--- DATA EXCERPTS ---

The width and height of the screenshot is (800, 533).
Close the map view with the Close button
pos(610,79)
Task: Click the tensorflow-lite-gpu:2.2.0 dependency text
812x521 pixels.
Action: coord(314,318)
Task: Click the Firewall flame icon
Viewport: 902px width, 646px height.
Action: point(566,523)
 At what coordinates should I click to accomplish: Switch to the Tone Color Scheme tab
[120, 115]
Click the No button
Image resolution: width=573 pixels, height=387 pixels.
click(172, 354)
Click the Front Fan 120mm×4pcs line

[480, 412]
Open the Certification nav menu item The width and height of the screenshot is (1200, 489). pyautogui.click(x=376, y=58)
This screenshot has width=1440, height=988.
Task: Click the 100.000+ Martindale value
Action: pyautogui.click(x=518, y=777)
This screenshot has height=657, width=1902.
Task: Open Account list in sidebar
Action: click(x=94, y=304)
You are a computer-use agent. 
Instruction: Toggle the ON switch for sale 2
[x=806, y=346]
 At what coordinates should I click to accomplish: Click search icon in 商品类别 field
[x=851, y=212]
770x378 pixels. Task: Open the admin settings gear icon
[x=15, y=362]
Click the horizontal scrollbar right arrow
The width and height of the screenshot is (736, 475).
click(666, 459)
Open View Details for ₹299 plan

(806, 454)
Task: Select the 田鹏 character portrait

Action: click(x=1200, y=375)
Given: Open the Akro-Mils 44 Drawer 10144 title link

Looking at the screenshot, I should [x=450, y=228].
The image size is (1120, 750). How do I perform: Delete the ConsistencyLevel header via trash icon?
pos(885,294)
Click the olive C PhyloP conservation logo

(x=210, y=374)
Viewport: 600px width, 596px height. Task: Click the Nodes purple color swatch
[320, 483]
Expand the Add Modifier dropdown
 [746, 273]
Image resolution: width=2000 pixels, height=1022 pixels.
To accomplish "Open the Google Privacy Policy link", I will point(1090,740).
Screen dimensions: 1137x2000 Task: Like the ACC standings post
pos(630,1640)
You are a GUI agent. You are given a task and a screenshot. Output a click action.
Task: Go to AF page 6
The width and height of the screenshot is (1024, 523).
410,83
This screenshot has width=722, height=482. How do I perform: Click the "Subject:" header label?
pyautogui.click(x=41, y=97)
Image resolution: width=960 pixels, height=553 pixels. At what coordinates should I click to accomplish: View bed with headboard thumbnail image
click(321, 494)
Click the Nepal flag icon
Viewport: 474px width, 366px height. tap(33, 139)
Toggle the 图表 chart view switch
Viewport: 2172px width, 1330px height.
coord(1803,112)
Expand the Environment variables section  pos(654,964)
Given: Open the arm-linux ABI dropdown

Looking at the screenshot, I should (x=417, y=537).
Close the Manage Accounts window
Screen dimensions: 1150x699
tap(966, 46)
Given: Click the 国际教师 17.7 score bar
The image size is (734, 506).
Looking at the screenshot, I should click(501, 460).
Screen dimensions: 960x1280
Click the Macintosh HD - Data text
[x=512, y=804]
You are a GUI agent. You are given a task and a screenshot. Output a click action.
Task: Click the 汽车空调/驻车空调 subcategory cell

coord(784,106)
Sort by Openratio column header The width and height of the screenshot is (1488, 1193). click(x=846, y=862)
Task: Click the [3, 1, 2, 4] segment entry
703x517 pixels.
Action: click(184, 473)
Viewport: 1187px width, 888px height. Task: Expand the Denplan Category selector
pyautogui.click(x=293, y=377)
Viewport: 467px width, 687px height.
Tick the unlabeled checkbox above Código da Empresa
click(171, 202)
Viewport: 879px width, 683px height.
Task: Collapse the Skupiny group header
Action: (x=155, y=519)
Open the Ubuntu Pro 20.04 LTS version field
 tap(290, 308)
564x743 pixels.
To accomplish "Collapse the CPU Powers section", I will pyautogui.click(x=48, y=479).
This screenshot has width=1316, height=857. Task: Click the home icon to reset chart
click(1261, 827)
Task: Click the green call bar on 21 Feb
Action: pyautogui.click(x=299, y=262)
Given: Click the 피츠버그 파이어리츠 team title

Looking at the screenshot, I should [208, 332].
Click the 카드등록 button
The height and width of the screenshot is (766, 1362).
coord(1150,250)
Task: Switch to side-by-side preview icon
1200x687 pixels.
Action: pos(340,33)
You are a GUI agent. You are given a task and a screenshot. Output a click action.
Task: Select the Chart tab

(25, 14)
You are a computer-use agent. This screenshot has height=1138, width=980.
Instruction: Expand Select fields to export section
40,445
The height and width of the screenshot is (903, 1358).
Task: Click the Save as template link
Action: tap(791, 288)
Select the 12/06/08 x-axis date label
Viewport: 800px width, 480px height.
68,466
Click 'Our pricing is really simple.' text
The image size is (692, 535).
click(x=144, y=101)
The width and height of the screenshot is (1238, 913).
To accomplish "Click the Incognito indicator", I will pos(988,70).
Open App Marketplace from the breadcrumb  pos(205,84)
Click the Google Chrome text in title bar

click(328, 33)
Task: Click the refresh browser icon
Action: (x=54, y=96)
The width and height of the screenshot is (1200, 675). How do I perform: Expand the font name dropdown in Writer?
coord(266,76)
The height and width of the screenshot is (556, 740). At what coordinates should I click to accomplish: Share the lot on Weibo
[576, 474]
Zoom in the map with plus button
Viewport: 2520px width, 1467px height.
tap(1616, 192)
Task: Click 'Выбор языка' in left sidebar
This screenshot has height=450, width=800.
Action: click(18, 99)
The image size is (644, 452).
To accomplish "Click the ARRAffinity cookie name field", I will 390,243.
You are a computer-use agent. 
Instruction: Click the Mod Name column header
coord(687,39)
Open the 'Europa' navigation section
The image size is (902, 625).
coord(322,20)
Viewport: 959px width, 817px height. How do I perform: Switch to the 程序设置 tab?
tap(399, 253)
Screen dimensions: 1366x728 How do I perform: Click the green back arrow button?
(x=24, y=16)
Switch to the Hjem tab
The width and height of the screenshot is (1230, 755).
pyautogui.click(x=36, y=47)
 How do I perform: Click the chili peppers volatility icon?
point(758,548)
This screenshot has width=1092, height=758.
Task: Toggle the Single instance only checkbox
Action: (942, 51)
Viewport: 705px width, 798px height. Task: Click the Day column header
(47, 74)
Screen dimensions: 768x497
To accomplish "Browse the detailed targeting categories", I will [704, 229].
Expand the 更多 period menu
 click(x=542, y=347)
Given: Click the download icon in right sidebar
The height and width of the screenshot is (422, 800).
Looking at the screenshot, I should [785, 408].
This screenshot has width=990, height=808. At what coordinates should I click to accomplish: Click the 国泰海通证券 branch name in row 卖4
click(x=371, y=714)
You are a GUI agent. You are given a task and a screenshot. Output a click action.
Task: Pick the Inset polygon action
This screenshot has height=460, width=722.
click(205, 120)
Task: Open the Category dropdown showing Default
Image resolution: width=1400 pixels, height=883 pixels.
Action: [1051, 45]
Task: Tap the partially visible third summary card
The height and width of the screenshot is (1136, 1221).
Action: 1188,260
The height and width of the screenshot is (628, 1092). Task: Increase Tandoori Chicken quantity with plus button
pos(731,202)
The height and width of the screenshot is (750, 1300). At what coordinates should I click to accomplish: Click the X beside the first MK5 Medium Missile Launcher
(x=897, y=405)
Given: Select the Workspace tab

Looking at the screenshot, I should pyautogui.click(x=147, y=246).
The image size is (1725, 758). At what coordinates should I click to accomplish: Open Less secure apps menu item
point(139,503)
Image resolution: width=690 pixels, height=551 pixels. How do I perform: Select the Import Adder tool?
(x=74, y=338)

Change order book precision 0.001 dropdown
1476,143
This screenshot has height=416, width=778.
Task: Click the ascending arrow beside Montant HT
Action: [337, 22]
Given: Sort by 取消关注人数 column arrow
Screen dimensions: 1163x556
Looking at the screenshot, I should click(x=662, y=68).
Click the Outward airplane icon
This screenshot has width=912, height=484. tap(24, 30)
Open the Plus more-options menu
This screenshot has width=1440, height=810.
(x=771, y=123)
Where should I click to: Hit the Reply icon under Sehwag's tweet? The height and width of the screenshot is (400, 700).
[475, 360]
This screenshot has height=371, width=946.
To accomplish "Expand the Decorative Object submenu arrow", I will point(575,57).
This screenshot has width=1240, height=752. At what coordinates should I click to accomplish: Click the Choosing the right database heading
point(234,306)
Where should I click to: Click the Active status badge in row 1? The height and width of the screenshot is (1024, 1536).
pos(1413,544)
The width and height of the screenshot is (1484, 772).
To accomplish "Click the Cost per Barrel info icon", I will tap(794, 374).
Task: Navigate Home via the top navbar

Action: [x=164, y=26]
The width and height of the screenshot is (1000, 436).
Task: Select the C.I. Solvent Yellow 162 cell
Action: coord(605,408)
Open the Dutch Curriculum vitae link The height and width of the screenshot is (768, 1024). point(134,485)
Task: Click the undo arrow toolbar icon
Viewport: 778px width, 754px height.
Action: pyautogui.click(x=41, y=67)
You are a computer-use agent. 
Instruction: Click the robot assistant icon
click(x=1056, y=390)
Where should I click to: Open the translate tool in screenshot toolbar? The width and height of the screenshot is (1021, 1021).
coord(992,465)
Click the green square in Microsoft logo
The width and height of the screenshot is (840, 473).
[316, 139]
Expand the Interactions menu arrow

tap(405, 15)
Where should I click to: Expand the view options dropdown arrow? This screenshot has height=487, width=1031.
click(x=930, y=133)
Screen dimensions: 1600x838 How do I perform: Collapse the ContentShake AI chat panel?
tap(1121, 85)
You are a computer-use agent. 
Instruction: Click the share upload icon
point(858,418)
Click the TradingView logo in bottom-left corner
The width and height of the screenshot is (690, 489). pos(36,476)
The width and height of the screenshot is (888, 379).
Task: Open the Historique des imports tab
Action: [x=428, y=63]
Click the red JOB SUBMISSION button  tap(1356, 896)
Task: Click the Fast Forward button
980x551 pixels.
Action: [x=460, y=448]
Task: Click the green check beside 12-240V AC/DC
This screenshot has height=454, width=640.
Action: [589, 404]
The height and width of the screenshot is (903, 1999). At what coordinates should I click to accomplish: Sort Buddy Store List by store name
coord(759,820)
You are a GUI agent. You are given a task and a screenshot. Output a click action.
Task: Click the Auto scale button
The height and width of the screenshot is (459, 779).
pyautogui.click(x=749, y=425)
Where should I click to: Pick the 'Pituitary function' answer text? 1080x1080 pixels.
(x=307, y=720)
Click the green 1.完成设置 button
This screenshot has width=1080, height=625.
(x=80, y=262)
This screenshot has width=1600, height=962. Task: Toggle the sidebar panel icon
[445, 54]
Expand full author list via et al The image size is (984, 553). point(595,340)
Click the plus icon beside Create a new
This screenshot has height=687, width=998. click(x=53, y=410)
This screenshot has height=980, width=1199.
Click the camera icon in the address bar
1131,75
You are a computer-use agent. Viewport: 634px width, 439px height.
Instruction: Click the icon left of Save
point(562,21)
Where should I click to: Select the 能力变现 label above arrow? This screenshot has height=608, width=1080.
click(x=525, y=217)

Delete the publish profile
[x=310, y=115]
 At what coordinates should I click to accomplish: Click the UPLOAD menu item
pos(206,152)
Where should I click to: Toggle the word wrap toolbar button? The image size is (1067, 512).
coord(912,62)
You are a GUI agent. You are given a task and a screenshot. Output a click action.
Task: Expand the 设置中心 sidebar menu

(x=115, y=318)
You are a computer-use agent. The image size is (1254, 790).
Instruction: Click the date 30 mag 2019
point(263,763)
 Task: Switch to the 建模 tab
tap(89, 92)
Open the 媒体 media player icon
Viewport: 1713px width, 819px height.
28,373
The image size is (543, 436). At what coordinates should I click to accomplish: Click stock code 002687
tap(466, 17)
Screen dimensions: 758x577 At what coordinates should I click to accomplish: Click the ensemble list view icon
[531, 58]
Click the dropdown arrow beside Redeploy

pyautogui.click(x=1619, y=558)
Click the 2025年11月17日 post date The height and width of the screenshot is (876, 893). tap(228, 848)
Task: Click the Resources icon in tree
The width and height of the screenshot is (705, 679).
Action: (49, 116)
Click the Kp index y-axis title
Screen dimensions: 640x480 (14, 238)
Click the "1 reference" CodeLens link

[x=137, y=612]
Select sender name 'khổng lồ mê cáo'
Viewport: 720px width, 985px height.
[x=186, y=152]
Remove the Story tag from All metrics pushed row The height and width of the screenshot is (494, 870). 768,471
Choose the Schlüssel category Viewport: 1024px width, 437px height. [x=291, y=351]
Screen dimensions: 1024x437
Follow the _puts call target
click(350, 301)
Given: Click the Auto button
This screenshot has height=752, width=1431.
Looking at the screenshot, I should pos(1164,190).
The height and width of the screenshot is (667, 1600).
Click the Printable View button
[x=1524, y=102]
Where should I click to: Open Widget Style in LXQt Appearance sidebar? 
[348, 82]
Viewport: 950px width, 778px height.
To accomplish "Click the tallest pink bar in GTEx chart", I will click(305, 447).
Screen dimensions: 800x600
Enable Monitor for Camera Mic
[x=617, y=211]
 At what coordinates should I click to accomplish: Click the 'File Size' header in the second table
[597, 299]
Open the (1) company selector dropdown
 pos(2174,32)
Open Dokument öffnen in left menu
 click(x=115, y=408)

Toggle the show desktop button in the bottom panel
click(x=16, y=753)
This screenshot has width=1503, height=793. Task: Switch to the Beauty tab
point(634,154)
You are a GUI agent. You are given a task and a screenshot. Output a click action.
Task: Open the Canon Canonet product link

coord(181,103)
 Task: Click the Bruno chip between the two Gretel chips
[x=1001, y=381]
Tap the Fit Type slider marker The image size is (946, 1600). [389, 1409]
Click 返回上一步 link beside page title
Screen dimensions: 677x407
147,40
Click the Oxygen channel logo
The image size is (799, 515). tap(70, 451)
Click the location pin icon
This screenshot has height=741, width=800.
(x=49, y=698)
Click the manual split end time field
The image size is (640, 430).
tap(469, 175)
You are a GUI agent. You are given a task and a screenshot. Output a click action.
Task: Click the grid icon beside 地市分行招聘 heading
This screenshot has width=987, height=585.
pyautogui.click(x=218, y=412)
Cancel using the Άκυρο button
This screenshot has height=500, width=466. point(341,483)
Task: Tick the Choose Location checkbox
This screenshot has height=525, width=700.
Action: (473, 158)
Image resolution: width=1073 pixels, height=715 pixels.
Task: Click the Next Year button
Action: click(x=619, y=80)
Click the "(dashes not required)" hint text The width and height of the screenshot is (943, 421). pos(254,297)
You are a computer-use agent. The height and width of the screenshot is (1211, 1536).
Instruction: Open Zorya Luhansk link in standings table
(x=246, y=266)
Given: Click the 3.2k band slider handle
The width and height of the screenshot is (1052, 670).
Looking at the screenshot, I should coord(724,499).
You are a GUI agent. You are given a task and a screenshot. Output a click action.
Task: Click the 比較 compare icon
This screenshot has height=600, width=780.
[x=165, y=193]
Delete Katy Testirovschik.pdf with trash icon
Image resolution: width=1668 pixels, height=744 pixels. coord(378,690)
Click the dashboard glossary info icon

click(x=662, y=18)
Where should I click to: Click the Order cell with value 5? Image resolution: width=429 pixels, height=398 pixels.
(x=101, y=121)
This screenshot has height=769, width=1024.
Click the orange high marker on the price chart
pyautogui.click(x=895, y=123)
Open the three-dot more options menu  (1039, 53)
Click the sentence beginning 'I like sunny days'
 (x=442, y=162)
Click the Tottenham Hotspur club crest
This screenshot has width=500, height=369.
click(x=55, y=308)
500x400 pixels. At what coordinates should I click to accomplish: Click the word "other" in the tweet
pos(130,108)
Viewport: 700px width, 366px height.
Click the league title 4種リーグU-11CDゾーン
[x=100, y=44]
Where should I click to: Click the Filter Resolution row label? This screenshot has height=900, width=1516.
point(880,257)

---

§ **ACTIVITY**:
All that belongs in your answer is the stretch of entries above from the line with "The width and height of the screenshot is (1200, 675)." through the line with "Task: Click 'Выбор языка' in left sidebar", printed exactly.

§ **EXPECTED OUTPUT**:
The width and height of the screenshot is (1200, 675). How do I perform: Expand the font name dropdown in Writer?
coord(266,76)
The height and width of the screenshot is (556, 740). At what coordinates should I click to accomplish: Share the lot on Weibo
[576, 474]
Zoom in the map with plus button
Viewport: 2520px width, 1467px height.
tap(1616, 192)
Task: Click 'Выбор языка' in left sidebar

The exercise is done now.